National Pharmacare Program: The Pros and Cons

National Pharmacare Program: The Pros and Cons
Dr. Eric Hoskins, chair of the Advisory Council on the Implementation of National Pharmacare, speaks during a press conference at the National Press Theatre in Ottawa on June 12, 2019. The Canadian Press/Sean Kilpatrick
Lee Harding
Updated:

The federal government wants to establish a national formulary and reduce drug costs for those facing rare conditions as it moves toward universal pharmacare. While there is wider agreement on these initial steps, a national pharmacare program remains a hotly contested idea.

The Sept. 23 speech from the throne stated that the government “remains committed to a national, universal pharmacare program,” with first steps to include “a rare-disease strategy to help Canadian families save money on high-cost drugs” and “[e]stablishing a national formulary to keep drug prices low.”

Julie White is a member of the Congress of Union Retirees Canada and sits on the board of the Canadian Health Coalition, two groups that welcome the announcement.
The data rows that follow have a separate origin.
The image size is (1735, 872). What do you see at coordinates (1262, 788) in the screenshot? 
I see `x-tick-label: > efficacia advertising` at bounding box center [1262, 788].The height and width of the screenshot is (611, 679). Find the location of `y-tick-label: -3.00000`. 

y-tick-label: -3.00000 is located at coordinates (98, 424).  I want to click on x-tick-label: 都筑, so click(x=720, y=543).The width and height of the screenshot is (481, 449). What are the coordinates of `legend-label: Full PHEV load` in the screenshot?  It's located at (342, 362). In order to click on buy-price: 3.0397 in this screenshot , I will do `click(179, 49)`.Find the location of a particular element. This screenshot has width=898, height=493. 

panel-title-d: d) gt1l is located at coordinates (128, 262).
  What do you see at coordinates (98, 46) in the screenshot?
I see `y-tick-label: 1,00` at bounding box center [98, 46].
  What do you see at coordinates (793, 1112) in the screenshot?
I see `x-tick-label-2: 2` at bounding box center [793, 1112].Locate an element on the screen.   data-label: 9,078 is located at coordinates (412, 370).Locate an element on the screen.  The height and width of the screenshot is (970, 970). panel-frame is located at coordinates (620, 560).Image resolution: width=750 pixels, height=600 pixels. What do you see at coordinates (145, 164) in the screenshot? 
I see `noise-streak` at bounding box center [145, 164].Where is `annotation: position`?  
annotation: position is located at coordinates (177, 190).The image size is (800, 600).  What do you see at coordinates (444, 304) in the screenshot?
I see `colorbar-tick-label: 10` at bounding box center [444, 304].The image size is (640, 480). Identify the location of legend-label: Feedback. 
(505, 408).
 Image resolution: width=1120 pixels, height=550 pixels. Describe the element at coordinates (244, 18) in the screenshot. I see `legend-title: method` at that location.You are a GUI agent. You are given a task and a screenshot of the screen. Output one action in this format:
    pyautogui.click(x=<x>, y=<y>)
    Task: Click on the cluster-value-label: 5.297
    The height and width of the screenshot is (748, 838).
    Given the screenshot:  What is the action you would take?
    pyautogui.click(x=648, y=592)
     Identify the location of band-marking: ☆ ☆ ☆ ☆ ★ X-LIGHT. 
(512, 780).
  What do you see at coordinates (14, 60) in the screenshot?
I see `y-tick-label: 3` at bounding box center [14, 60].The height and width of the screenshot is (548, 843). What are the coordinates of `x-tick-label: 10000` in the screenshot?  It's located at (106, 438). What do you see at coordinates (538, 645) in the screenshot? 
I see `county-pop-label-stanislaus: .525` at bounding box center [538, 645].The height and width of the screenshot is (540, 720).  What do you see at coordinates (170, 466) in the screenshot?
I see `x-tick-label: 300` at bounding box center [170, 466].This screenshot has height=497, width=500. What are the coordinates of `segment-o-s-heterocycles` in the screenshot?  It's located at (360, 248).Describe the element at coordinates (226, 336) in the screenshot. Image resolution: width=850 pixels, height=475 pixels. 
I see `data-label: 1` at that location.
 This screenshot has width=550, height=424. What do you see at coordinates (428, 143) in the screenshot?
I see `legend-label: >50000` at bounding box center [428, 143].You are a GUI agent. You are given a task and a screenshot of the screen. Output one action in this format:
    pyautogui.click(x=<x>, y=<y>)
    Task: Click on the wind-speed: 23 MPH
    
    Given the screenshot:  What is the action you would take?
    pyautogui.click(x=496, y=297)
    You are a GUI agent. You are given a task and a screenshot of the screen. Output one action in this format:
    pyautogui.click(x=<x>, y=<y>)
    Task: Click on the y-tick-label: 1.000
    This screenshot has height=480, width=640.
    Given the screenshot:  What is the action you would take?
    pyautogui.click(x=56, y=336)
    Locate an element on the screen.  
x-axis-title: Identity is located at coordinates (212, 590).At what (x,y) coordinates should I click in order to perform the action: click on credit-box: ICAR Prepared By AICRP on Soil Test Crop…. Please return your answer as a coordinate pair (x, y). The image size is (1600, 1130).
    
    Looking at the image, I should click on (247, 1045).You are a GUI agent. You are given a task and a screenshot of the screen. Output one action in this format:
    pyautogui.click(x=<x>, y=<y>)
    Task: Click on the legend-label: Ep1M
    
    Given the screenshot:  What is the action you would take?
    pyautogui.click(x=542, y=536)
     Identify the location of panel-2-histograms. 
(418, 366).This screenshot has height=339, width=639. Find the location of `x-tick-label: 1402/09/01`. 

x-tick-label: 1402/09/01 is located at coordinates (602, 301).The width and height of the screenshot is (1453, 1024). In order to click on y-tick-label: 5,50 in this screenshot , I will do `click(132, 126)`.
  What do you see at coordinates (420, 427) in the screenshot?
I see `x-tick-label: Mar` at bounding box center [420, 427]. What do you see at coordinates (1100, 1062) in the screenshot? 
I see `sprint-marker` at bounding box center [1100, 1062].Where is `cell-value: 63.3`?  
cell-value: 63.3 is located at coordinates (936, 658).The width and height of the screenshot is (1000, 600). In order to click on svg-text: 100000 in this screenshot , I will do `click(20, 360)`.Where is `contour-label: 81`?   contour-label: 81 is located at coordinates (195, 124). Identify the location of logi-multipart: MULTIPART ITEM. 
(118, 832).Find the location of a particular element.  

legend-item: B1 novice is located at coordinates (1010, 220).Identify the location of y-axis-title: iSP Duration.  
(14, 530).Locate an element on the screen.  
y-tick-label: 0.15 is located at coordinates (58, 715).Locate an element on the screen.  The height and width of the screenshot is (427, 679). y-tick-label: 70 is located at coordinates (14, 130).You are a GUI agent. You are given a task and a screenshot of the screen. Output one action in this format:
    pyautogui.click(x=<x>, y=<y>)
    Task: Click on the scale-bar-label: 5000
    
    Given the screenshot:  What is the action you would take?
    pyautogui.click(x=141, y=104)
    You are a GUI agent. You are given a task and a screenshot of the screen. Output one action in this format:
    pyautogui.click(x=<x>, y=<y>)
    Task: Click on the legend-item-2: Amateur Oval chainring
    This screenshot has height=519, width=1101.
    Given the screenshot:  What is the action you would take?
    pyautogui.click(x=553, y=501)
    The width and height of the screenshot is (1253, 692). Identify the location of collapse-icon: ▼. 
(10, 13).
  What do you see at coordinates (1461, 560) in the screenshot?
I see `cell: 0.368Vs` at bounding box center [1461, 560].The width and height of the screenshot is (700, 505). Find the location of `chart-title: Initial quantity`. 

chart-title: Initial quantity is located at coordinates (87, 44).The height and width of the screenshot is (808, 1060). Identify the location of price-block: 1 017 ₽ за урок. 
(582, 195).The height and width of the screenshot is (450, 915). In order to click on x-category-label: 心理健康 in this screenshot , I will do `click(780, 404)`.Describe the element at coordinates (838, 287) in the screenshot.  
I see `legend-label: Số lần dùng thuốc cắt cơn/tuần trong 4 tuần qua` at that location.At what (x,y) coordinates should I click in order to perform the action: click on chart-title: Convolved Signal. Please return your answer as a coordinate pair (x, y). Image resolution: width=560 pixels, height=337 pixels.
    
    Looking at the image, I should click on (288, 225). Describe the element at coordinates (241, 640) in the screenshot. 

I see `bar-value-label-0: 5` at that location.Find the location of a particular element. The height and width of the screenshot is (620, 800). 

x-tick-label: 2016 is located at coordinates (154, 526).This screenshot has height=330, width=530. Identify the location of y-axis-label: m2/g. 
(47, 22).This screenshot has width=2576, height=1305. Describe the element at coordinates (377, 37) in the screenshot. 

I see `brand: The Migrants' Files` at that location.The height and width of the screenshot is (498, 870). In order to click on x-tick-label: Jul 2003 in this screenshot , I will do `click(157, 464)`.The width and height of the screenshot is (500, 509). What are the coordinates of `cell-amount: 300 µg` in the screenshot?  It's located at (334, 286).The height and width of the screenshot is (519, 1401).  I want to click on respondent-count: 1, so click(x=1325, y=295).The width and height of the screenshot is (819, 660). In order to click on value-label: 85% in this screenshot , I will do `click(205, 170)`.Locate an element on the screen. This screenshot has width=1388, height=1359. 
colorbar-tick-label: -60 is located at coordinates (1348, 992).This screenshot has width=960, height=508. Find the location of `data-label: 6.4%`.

“In the U.K., in most European countries, in Australia and New Zealand, [they have] a public medical plan that includes the cost of drugs so that people are covered from wall to wall. Some of those plans are completely free. A lot of them have a small fee,” White told The Epoch Times.

“The whole population is really covered in a way that we are just not covered in Canada,” she said, adding that the lack of such coverage “leads to a lot of ill health, it leads to people showing up in emergency rooms, and it leads to much worse than that … death because of a lack of access to drugs.”

Canadian Health Coalition board member Keith Newman notes there are “at least 400 deaths a year in Canada because people are not able to afford their diabetes drugs.”

In 2019, a Health Canada advisory panel chaired by Dr. Eric Hoskins said that Canada was third, behind the United States and Switzerland, in its per capita cost for medicines, and that three million Canadians do not fill their prescriptions because of the cost.

Hoskins, chair of the Advisory Council on the Implementation of National Pharmacare, reported that Canadians spent $34 billion on prescription medicines in 2018, and that universal pharmacare would save an estimated $5 billion annually. The federal government as one buyer could demand a lower price than could Canada’s 110,000 public and private drug plans, according to the Canadian Health Coalition.

The Canadian Health Policy Institute (CHPI) opposes the idea. Last September, CHPI reported, “The research shows that national pharmacare is unnecessary, bad for privately insured people, and costly for taxpayers.” It said two-thirds of Canadians had drug coverage through a private drug plan and that public plans covered the rest, and “out-of-pocket costs are capped at affordable levels across all income deciles.”

Dr. Herb Emery, Vaughn Chair in Regional Economics at the University of New Brunswick, says paying for expensive drugs, the first step the government has proposed, meets more of a need than national pharmacare.

“The big biologics that are coming online are expected to be really expensive. You’ve got orphan conditions, and so when you have what you would call catastrophic large costs for an individual, that annual cost can be insured and pooled across the population because the risk is fairly low for any one individual,” Emery says.

“The problem you have is when you try to make what you call sensible decisions around prescribing these big, expensive drugs. Then people go to the media and you get forced into paying for them anyway, and you don’t have the capacity to pay.”

Public pressure forced Ontario to expand a funding program for the use of expensive cancer drugs, including Avastin and Herceptin. Many new cancer drug therapies cost US$60,000 to US$100,000 per patient per year.

“Everyone’s terrified of these big, expensive drugs because we don’t know where the top of the mountain is. We just know that if you start funding it, it may cause more people to come forward,” Emery says.

The federal government would face many obstacles before it could implement national pharmacare, Emery says, not just because of provincial jurisdiction, but also the “impact on a widespread and entrenched insurance industry, which for most of us is doing quite well.”

The Parliamentary Budget Officer estimated that if a national pharmacare program had been implemented in 2016, it would have meant having the federal government pick up $19.3 billion of the provincial cost annually, burdening taxpayers with $7.3 billion per year in additional costs. CHPI said “a more realistic set of assumptions” would have bumped those figures to $26.2 billion and $12.3 billion respectively, according to its estimates.

Lee Harding
Lee Harding
Author
Lee Harding is a journalist and think tank researcher based in Saskatchewan, and a contributor to The Epoch Times.